TEXTE CHOISI:
------------------------------------------------------------
L'Essai sur la sculpturale de Julien Blaine (1967) constitue une œuvre paradoxale qui développe les recherches sur le livre et ses possibilités comme objet : sa mobilité, sa présence, sa matérialité. Le livre n’est pas limité à son rôle support mais est pensé comme medium – développant les potentialités médiopoétiques qu’il recèle. L’œuvre se donne comme œuvre à l’œuvre et comme non objet fini : œuvre désœuvrée.

Mots-clés : Julien Blaine, livre d’artiste, medium, matérialité, corps

 

Abstract

The Essai sur la sculpturale by Julien Blaine (1967) is a paradoxical work that develops research on the book and its possibilities as an object: its mobility, its presence, its materiality. The book is not limited to its supporting role but is conceived as a medium – developing the mediopoetic potentialities it conceals. The work gives itself as a work in progress and not as a finished object: it is an idle work.

Keywords: Julien Blaine, artist’s Book, medium, materiality, body

 


 

La dimension plastique et médiopoétique du livre sera abordée à travers l’exemple privilégié de l’Essai sur la sculpturale de Julien Blaine, paru en 1967 aux éditions de la galerie Denise Davy [1]. Ce livre-limite, paradoxal, développe les recherches sur le livre et ses possibilités comme objet : son volume, sa plasticité, sa matérialité.

Né en 1942, Julien Blaine est un artiste extrêmement prolifique. Poète, il a publié plus d’une centaine de livres depuis 1966, réalisé des centaines de performances, animé plusieurs revues dont la revue internationale Doc(k)s, participé à de nombreuses expositions, sans compter ses multiples activités politiques, en tant qu’activiste ou en tant qu’élu à la mairie de Marseille.

Les grandes « sources » de l’artiste sont la poésie et l’art des avant-gardes d’une part, le préhistorique, l’animal et les origines du langage d’autre part. « Je suis un Aurignacien contemporain », s’exclame-t-il à propos des origines de l’écriture [2]. Et effectivement, l’archaïque – en tant que ressource d’actualisation artistique – est à l’œuvre chez Blaine. Il s’exprime dans sa fascination pour l’Aurignacien ou dans son rapport aux animaux totémiques comme l’éléphant, l’âne, le zèbre, etc. L’un de ses livres de référence, qui le marque dans sa jeunesse, est le Bestiaire d’Apollinaire illustré par Raoul Dufy en 1911 [3] : cela rejoint sa perception de l’animal-totem qu’il investit à travers livres et performances, marqués par le lien texte-image, et par le rapport animal-poème.
------------------------------------------------------------
ENTRÉES DE DONNÉES:
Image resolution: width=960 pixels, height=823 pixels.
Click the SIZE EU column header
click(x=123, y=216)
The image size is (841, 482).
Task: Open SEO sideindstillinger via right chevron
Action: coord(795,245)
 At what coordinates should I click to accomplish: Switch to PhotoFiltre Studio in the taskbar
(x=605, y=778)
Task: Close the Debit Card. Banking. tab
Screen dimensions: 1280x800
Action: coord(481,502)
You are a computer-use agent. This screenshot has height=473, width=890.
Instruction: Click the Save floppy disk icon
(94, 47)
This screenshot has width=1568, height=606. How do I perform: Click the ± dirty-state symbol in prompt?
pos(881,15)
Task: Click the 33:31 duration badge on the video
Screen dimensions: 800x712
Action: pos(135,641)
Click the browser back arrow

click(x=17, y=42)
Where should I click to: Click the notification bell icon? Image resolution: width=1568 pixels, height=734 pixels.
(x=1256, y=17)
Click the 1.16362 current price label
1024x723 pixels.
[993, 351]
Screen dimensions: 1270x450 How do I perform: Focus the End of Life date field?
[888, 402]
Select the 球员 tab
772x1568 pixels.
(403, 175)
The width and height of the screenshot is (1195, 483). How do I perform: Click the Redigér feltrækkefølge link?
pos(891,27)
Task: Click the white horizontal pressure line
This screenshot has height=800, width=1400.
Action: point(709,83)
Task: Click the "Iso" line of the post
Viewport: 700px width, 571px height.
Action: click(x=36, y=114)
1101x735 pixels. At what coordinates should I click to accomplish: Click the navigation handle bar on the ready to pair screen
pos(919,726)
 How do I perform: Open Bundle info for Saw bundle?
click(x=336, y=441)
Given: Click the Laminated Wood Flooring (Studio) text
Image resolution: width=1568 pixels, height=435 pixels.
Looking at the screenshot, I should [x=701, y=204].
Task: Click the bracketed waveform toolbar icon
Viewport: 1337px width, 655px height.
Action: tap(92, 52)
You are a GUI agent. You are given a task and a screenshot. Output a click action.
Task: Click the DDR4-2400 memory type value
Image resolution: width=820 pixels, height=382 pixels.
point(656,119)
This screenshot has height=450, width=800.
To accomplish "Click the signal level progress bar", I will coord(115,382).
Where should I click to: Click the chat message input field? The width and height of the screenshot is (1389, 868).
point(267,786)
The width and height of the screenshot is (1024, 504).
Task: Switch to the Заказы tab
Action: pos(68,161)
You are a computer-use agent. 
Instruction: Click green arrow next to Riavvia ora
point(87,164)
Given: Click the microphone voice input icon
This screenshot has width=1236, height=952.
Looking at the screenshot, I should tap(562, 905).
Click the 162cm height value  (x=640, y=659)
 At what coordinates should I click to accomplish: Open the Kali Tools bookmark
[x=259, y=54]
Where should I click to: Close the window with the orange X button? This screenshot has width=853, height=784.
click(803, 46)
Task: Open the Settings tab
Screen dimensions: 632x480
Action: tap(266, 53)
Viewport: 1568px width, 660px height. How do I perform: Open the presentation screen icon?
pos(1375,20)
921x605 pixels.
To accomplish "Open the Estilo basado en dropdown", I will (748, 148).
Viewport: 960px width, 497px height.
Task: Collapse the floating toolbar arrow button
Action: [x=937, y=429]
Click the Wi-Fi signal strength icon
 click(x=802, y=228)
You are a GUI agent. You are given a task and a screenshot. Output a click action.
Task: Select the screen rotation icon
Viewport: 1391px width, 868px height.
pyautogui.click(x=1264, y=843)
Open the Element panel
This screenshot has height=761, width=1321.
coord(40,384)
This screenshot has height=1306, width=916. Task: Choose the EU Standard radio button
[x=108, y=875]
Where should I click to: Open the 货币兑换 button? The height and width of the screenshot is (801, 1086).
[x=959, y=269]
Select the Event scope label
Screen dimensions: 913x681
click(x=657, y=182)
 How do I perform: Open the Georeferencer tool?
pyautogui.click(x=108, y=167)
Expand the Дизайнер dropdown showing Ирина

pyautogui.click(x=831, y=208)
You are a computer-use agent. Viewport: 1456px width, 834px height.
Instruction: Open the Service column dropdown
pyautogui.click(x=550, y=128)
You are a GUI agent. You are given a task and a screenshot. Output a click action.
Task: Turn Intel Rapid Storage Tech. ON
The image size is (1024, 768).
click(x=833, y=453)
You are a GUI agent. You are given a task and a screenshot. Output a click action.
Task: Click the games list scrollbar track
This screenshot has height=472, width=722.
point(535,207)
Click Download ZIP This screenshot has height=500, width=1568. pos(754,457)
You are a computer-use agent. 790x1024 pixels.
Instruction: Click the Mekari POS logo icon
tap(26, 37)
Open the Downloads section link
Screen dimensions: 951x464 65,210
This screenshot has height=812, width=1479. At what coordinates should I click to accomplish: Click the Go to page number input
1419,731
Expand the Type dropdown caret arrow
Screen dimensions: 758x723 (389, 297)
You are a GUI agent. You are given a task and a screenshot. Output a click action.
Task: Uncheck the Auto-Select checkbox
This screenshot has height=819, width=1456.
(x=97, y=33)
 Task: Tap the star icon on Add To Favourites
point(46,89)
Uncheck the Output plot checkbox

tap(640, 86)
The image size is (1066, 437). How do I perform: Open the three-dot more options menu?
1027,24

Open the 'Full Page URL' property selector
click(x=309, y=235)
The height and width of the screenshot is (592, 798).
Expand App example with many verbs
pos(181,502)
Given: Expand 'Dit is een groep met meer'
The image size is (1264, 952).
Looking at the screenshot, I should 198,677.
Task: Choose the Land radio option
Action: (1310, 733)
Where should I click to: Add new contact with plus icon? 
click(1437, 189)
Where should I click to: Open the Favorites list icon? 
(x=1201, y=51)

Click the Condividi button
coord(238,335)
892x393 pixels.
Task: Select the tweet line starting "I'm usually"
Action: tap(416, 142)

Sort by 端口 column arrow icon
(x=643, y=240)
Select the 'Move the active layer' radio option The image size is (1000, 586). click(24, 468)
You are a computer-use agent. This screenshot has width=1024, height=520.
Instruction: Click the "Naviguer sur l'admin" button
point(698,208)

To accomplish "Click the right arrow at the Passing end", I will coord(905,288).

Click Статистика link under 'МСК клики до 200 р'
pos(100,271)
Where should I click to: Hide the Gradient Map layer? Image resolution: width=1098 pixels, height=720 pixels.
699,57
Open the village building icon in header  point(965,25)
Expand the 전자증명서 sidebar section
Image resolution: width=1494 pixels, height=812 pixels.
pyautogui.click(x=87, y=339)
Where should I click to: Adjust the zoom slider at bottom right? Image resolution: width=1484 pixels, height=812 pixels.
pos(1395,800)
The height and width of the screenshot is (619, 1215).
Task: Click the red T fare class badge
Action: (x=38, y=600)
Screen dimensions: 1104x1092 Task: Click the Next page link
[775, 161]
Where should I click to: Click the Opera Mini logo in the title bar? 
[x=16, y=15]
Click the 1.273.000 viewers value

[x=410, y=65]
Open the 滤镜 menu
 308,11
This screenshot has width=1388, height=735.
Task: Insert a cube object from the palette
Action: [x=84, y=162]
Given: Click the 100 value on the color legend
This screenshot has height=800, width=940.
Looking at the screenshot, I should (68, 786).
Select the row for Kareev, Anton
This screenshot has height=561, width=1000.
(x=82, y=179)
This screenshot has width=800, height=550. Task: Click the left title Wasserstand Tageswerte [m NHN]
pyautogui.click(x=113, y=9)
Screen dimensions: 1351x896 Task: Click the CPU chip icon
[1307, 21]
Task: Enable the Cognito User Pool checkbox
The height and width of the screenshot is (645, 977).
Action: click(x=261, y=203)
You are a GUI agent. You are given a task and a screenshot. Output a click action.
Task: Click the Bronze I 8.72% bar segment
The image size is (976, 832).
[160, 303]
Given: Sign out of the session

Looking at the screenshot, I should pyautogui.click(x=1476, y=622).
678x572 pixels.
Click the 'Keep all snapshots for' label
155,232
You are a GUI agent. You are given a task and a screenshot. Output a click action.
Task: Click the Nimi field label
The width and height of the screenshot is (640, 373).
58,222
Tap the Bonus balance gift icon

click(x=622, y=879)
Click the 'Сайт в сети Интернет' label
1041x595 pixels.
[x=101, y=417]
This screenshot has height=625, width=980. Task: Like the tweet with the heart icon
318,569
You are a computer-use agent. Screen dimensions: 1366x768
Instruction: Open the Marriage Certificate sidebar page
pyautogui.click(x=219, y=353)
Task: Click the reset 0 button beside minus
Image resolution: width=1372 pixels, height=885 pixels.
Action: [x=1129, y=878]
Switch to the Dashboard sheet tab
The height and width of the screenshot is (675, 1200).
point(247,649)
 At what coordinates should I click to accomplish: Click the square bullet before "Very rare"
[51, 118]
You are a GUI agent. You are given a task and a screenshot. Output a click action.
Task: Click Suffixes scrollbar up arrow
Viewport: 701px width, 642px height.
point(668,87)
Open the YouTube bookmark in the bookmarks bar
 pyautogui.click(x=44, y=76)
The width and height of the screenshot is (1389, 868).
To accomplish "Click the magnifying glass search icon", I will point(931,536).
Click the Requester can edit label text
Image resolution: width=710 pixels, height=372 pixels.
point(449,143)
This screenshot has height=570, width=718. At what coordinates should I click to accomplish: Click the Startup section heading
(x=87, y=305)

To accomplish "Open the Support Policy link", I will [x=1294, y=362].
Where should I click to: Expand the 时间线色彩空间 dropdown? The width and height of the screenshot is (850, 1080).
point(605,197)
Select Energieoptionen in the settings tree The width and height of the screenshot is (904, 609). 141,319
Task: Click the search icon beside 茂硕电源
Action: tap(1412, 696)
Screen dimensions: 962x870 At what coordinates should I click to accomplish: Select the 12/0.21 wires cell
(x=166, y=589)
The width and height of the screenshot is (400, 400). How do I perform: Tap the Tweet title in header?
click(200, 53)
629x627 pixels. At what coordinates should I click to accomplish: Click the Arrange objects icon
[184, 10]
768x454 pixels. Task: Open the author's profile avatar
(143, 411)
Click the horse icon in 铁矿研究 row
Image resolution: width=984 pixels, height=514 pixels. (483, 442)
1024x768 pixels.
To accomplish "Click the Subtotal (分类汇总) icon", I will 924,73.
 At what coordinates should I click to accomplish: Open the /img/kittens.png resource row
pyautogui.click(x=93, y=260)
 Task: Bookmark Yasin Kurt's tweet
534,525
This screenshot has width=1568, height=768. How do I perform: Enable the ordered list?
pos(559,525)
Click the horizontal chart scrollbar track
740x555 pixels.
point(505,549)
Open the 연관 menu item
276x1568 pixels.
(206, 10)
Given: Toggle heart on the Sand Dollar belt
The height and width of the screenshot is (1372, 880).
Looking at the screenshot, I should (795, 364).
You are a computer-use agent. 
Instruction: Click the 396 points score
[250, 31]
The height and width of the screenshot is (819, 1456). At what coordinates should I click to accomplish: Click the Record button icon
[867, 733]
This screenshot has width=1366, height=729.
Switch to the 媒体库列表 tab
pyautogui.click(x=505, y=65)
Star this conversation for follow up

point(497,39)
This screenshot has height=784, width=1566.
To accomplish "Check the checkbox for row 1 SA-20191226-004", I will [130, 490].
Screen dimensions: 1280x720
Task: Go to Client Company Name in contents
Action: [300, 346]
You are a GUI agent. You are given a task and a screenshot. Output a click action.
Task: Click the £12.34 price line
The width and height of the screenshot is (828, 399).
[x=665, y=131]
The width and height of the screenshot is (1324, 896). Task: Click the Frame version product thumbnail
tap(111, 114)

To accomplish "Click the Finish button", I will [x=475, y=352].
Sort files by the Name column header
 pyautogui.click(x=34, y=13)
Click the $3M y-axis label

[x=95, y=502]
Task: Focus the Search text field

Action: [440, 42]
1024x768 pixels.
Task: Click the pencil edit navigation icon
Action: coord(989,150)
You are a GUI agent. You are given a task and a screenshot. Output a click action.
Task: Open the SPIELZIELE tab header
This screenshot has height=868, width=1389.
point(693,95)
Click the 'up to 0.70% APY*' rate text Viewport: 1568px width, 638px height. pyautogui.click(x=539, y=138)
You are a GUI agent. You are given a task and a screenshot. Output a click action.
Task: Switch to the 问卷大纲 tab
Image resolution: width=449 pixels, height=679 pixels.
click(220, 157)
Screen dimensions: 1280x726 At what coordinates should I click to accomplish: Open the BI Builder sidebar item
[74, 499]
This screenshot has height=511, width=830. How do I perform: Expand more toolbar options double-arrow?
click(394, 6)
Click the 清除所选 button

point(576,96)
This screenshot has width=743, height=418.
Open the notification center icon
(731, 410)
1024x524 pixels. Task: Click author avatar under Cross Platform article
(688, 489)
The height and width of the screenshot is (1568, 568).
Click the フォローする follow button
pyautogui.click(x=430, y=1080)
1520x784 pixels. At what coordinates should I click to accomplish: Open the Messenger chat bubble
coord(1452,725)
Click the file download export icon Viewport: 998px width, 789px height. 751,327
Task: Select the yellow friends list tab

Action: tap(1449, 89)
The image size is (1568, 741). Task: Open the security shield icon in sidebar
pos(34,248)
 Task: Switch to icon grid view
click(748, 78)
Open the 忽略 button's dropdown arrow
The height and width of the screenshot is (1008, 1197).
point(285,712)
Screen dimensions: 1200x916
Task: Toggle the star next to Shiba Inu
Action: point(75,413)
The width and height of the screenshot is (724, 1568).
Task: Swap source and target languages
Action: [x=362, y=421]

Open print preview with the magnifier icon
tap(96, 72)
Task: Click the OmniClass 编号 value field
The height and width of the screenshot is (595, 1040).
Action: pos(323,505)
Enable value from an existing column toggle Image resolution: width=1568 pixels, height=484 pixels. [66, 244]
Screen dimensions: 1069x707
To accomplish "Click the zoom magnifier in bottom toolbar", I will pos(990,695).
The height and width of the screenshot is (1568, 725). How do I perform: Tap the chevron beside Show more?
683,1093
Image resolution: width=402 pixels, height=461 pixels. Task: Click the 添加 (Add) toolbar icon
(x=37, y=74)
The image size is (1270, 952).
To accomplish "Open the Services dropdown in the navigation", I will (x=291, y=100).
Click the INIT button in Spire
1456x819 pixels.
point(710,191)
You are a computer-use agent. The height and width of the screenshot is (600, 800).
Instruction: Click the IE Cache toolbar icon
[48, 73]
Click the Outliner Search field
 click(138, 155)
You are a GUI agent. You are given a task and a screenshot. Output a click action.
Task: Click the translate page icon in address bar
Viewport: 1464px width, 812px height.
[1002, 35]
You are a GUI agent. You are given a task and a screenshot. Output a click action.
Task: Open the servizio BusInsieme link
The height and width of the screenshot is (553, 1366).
------------------------------------------------------------
CONSIGNES:
(A) Répondez aux questions suivantes d'après le texte sur l'Essai sur la sculpturale de Julien Blaine.
(i) En quelle année et chez quel éditeur l'Essai sur la sculpturale a-t-il paru ?
(ii) Quelle revue internationale Julien Blaine a-t-il animée ?
(iii) Quel livre d'Apollinaire, compté parmi ses livres de référence, a été illustré par Raoul Dufy ?
(B) Rédigez la suite du texte sur l'Essai sur la sculpturale de Julien Blaine en partant de sa dernière phrase.

RÉPONSES:
(A)
(i) En 1967, aux éditions de la galerie Denise Davy.
(ii) La revue Doc(k)s.
(iii) Le Bestiaire.

(B)
Julien Blaine s’inscrit dans le contexte de l’optical art et de l’art cinétique. Jesus Raphael Soto réalise ainsi en 1967 son premier « pénétrable » à la galerie Denise René : des tiges métalliques pendent du plafond avec lequel le spectateur peut interagir. On passe de la vibration optique à la sensation de la vibration. Carlos Cruz-Díez, avec l’art optique, développe une nouvelle approche sur le phénomène de la couleur dans le domaine de l’art en développant notamment l’univers perceptif de celle-ci.

La question de la pénétration, en lien si direct avec la destruction, est aussi à mettre en relation avec le Destruction in art symposium (DIAS) initié en 1966 par Gustave Metzger et où furent présents des activistes viennois comme Hermann Nitsch et Otto Mühl, des poètes comme Henri Chopin, Sylvester Houedard ou Juan Hidalgo, des artistes fluxus comme Vostell, Bob Cobbing, Al Hansen ou Yoko Ono. L’écrit en général et le livre en particulier apparaissent ainsi comme un des éléments, mais non le centre, d’une économie plus générale de la création.

Essai sur la sculpturale est au départ entièrement fait à la main, avec des plumes taillées, dans le contexte de la révolution de l’offset et des rouleaux, ce qui permet que la photo soit imprimée.

Des lettres en plastique, les « lettraset » sont utilisées, et bombées en noir. Elles sont retirées au scalpel pour obtenir des lettres blanches. On obtient ainsi les quatre ronds de la constellation : c’est donc le cliché qui découpe comme un rivet et forme comme un trou de serrure. Dans cette reproduction de la page 5, on voit à travers le trou les pages 7 et 9 (fig. 1).

Au verso, c’est la technique du spray paint qui est utilisée.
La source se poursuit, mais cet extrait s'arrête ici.